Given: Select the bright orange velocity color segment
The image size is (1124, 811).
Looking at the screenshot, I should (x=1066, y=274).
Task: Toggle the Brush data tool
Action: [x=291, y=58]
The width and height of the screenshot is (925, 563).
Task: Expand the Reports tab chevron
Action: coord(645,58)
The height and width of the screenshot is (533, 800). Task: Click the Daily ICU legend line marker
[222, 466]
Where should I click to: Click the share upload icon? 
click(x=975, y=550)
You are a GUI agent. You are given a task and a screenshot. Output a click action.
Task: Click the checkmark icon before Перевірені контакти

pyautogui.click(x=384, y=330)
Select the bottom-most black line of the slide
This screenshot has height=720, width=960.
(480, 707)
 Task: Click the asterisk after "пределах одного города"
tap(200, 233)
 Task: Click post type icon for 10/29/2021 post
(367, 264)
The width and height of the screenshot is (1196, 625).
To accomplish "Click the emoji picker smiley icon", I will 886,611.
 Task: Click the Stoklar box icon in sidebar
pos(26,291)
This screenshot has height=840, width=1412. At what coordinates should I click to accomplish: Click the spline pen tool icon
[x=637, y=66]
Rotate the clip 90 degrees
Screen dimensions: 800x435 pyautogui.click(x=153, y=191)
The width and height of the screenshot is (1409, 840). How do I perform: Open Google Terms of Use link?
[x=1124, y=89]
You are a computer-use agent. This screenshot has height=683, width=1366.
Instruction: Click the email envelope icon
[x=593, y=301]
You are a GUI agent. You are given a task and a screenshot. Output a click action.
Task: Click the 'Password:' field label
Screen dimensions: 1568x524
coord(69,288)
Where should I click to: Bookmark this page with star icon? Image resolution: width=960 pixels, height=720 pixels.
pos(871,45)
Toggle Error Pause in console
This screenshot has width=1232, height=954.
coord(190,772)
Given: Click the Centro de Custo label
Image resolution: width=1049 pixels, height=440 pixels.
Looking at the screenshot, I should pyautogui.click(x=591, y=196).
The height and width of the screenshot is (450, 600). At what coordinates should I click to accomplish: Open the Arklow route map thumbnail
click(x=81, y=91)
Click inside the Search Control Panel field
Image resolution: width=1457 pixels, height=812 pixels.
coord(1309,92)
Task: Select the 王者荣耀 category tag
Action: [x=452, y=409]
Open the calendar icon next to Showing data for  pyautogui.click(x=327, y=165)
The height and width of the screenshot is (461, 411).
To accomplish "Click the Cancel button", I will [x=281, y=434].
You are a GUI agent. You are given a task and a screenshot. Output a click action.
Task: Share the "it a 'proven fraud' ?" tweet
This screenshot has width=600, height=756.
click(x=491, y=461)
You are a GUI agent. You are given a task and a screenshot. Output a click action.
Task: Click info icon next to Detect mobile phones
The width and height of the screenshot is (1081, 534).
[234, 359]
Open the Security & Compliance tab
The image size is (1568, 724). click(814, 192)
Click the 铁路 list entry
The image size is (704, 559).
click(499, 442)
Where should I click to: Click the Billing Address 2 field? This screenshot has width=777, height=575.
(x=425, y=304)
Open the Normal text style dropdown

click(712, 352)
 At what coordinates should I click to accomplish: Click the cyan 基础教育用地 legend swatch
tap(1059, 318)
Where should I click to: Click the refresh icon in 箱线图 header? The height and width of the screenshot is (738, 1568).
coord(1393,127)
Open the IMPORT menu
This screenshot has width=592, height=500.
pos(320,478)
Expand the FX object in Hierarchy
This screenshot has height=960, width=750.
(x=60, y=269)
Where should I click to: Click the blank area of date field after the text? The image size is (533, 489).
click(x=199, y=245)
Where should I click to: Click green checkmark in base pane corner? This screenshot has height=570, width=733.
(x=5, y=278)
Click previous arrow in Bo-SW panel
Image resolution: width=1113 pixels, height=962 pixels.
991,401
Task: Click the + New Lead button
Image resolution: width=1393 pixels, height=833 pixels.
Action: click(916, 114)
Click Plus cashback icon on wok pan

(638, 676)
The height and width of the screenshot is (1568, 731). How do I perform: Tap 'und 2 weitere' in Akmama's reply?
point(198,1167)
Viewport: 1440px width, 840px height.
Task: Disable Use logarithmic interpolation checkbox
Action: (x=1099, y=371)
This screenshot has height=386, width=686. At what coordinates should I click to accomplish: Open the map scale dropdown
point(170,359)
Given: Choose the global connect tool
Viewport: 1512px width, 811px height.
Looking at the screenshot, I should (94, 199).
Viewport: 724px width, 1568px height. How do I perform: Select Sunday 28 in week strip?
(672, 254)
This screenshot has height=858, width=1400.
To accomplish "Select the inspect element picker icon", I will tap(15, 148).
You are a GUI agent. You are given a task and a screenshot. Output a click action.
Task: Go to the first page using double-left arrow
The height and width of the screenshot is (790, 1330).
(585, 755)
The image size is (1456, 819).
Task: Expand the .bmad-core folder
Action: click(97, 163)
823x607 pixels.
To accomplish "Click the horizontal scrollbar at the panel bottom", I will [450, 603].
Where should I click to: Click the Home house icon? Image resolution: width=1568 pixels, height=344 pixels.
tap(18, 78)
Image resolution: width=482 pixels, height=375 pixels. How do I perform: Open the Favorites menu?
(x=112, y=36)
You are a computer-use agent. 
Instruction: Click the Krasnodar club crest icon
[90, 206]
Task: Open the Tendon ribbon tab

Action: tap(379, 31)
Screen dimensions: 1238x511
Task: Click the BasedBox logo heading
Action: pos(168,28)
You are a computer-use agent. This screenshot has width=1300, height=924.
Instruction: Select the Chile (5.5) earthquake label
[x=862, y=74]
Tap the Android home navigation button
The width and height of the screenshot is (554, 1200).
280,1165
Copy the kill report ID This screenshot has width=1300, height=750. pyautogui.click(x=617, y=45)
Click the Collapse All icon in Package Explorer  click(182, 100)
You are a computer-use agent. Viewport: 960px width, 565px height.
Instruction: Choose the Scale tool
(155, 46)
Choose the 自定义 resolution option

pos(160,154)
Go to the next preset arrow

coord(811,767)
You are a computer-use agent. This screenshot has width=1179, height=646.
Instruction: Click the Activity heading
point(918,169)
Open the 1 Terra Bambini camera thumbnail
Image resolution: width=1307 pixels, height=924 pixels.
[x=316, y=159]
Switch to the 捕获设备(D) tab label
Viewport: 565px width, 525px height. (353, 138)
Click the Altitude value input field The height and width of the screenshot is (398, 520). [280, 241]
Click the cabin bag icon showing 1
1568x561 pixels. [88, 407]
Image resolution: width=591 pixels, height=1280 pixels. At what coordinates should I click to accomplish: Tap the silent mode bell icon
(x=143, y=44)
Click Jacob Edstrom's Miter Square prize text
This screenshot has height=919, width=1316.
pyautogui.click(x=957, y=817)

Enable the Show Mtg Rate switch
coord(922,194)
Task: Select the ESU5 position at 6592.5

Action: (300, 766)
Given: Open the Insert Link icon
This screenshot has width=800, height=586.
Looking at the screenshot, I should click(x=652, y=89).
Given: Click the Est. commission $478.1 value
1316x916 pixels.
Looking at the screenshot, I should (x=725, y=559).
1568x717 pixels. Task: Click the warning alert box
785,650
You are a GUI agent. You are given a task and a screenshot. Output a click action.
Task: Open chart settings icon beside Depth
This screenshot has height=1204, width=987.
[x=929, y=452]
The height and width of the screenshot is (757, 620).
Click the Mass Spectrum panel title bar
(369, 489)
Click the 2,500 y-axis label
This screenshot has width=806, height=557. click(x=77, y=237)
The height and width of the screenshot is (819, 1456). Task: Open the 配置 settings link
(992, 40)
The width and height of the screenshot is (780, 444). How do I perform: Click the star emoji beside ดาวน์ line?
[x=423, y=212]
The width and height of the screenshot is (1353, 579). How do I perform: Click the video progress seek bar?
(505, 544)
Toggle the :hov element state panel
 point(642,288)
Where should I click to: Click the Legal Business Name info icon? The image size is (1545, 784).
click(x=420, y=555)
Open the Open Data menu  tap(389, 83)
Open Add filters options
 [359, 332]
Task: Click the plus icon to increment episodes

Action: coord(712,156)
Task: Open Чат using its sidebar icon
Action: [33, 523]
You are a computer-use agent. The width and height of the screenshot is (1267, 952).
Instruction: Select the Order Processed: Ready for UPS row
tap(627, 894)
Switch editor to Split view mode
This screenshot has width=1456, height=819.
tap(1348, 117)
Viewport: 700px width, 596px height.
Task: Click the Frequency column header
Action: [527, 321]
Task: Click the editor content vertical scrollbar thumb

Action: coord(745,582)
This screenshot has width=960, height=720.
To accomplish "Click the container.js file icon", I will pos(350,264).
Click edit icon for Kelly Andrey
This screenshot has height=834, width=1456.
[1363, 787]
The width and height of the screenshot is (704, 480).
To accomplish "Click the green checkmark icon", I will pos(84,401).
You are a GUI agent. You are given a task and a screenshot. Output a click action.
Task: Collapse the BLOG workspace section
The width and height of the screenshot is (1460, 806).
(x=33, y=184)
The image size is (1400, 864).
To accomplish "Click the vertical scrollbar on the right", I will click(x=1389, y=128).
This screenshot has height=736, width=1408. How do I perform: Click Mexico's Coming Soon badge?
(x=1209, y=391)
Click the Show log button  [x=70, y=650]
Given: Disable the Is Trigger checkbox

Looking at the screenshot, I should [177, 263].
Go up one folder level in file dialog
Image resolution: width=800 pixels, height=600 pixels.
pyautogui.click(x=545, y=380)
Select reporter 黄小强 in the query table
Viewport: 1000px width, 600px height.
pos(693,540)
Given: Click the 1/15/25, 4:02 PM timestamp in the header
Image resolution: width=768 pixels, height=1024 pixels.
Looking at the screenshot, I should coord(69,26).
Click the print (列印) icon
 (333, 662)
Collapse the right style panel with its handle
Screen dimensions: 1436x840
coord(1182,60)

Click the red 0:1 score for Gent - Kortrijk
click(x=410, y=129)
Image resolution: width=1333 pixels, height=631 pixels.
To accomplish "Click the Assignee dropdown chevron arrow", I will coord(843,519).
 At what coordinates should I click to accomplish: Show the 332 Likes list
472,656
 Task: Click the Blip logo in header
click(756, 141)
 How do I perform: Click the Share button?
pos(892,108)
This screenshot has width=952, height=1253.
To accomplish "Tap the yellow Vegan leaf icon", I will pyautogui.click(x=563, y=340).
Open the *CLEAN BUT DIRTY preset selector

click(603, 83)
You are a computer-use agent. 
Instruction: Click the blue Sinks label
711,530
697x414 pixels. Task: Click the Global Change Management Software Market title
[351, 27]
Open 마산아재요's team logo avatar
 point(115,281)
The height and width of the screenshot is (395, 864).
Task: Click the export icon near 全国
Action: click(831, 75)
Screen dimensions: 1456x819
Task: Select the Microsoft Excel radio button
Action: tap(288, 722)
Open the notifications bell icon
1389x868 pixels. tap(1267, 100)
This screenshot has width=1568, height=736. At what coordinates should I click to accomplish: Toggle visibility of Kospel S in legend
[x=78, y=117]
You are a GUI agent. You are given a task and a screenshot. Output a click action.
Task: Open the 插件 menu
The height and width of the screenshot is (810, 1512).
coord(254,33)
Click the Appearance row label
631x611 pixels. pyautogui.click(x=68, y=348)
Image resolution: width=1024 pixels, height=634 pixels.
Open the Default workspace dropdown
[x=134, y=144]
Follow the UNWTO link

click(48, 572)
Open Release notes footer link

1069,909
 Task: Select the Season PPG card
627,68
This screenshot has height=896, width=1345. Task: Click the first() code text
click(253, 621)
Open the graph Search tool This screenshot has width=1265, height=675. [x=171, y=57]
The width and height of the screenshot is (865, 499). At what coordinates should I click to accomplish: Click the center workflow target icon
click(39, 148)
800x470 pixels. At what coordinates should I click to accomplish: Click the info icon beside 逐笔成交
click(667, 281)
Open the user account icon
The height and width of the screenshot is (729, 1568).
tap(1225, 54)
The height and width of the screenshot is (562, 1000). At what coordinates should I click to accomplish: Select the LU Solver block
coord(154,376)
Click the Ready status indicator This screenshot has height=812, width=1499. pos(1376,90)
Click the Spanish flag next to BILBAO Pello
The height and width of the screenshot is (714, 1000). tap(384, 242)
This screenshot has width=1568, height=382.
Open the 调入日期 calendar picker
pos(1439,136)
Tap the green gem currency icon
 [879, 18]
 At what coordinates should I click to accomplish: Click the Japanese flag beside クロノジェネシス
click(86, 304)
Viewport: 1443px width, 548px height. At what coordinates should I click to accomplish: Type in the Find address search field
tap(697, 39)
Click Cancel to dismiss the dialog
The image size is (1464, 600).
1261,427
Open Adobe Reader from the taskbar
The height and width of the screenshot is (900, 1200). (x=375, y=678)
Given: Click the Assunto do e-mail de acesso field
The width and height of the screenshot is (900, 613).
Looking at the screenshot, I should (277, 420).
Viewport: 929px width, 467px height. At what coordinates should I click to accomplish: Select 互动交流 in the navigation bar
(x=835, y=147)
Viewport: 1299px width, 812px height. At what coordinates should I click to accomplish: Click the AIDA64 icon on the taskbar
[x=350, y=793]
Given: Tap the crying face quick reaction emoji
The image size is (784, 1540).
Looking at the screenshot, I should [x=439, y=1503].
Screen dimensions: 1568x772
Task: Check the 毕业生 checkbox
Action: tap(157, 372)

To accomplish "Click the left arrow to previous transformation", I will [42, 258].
═══
### What you are asked to do:
Render the lines of the listing, from the line with "Task: Click the Blip logo in header" to the line with "click(603, 83)", both included, as a Markdown table with the columns "No." and "Text", numbering each row and omitting blank lines.

### Exercise answer:
| No. | Text |
|---|---|
| 1 |  Task: Click the Blip logo in header |
| 2 | click(756, 141) |
| 3 |  How do I perform: Click the Share button? |
| 4 | pos(892,108) |
| 5 | This screenshot has width=952, height=1253. |
| 6 | To accomplish "Tap the yellow Vegan leaf icon", I will pyautogui.click(x=563, y=340). |
| 7 | Open the *CLEAN BUT DIRTY preset selector |
| 8 | click(603, 83) |